Lawrence Berkeley National Laboratory

Effects of ribonucleotides on cis-diamminedichloroplatinum(II) (cisplatin)-mediated DNA damage were studied by incubating pUC18 DNA with cisplatin in the presence of nucleotide, and by monitoring conformational change and sensitivity change to restriction enzyme HpaII of the DNA due to the platinum-DNA adduct formation. The cisplatin-mediated DNA damage was inhibited in a dose-dependent fashion by ATP or GTP, substantially at their physiological intracellular concentrations, and almost completely by 5 mM ATP or 2 mM GTP. The inhibitory effect of nucleotide on the platination of DNA was in the order of GTP > ATP >> CTP > UTP, and of nucleoside triphosphate > nucleoside diphosphate > nucleoside monophosphate.

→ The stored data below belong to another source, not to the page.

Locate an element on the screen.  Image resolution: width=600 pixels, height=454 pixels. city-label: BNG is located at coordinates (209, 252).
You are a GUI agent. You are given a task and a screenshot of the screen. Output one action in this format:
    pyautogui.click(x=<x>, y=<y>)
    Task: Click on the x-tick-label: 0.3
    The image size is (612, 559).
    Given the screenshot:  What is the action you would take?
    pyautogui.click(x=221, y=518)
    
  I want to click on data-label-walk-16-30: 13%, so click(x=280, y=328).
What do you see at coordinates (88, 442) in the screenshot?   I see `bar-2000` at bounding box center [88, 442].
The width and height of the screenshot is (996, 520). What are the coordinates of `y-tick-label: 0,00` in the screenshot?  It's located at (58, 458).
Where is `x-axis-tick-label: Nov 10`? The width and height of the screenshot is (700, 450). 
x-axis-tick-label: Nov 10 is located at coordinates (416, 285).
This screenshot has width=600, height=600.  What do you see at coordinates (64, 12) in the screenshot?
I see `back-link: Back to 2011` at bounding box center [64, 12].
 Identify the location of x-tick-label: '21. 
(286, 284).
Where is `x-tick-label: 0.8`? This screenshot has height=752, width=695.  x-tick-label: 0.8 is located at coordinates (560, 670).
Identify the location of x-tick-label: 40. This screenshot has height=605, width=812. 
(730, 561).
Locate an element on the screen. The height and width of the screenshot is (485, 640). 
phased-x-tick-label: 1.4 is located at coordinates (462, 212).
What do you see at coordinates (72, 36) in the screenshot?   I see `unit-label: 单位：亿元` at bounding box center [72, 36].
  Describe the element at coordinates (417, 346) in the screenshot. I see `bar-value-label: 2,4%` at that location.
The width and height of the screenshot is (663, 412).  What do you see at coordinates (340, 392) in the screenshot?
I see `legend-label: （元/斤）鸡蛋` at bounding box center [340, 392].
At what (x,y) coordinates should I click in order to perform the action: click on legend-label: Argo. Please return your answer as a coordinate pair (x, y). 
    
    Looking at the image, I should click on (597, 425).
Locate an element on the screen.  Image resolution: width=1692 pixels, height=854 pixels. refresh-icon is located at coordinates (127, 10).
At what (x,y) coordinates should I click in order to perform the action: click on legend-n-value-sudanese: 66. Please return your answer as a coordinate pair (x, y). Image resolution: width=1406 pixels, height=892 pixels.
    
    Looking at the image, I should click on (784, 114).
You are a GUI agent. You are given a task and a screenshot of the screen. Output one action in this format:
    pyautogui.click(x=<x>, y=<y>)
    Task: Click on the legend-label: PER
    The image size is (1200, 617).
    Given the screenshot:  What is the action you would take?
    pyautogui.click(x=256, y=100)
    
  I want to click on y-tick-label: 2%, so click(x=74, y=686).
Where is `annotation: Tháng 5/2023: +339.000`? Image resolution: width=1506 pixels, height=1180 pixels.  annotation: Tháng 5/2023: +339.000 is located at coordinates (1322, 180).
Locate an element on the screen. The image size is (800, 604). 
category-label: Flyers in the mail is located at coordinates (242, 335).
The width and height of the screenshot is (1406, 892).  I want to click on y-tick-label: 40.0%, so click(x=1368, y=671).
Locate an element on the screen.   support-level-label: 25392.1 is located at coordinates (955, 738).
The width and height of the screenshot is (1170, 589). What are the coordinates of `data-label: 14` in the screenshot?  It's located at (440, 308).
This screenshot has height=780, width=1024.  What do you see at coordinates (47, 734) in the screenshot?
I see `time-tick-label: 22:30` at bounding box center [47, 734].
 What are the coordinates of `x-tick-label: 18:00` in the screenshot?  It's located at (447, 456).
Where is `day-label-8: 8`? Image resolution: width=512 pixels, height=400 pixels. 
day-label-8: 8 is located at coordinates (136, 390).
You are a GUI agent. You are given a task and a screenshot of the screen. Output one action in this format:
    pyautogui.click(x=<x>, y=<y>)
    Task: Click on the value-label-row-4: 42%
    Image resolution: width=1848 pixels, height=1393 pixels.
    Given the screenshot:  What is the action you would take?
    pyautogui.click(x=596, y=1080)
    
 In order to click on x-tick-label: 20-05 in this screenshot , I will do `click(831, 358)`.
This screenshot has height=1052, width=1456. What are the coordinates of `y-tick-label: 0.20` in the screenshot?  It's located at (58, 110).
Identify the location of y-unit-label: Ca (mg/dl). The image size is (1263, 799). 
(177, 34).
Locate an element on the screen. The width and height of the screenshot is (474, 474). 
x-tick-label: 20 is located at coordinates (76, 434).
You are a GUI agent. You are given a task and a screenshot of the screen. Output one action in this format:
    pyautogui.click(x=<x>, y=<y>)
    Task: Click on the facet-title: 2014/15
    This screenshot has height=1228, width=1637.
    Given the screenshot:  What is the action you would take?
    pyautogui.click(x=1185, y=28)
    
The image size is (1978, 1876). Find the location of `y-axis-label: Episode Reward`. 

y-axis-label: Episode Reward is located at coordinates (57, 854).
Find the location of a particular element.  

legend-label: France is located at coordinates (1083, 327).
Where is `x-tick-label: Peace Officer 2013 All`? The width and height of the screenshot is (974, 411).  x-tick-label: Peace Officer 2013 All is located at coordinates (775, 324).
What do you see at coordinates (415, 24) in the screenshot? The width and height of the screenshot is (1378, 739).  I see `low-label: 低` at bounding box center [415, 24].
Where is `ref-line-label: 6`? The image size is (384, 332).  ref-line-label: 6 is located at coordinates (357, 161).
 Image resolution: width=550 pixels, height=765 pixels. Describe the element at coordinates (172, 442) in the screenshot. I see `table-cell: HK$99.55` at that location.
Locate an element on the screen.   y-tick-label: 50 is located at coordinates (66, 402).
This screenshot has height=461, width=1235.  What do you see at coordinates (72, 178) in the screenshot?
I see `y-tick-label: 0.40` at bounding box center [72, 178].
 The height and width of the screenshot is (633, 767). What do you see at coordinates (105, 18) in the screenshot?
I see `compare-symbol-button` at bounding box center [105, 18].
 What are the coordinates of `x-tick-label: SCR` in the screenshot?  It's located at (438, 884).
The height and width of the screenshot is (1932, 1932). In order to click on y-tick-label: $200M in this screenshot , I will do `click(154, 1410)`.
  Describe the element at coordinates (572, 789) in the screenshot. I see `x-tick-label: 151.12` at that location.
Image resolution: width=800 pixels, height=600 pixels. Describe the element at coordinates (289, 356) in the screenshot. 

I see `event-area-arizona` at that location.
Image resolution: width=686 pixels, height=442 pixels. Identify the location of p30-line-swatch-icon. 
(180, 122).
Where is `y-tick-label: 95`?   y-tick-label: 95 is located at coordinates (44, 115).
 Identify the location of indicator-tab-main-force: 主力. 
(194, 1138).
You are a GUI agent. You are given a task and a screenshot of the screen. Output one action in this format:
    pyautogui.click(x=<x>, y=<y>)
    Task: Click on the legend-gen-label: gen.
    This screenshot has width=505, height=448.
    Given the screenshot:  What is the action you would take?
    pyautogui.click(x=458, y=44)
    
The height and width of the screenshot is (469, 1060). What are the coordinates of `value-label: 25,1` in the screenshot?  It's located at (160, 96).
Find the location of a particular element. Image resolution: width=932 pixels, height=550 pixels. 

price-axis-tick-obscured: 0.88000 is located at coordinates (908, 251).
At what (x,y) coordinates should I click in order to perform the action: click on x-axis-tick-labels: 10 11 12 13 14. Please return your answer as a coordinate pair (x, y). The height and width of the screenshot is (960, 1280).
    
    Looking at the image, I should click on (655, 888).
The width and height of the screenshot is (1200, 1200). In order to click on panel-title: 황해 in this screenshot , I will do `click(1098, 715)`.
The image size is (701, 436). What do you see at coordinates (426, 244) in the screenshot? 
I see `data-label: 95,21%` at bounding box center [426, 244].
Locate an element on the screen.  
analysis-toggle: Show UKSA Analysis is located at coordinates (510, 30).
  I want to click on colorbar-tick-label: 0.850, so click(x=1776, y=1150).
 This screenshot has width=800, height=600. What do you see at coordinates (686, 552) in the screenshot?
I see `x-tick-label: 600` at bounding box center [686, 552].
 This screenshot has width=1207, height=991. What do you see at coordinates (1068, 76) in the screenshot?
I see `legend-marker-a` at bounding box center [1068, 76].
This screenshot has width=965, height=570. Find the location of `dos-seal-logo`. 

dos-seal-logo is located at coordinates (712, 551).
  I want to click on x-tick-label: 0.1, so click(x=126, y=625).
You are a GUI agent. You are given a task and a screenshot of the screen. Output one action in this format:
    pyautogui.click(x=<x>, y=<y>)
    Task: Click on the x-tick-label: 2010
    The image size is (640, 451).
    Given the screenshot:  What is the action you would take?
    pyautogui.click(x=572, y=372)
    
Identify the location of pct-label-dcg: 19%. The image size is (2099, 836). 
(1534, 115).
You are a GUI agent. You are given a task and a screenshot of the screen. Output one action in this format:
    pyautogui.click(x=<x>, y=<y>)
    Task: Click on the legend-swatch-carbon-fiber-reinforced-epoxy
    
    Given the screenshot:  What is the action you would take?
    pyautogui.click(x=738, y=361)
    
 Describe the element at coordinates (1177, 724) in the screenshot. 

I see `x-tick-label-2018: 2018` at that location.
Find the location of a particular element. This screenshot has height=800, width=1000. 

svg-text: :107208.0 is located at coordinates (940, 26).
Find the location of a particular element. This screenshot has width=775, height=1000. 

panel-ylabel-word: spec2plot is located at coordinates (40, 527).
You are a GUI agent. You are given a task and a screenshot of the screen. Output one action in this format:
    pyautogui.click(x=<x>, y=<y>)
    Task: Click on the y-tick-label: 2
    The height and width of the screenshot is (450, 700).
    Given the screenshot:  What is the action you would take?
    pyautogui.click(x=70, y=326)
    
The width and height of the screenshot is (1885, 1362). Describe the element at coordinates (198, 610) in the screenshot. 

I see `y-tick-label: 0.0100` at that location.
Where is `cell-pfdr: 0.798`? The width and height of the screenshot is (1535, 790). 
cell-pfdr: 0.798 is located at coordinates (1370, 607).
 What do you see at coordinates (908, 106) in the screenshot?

Nucleoside did not show any significant effect on platination of DNA. To elucidate the mechanism of the nucleotide effects on platination of DNA, interaction between ATP or GTP and cisplatin was analyzed by high-performance liquid chromatography. The results suggested that ATP inhibits cisplatin-mediated DNA damage both by forming a platinum-ATP adduct and by non-covalent ionic interaction with cisplatin, while GTP acts largely by forming platinum-GTP adducts.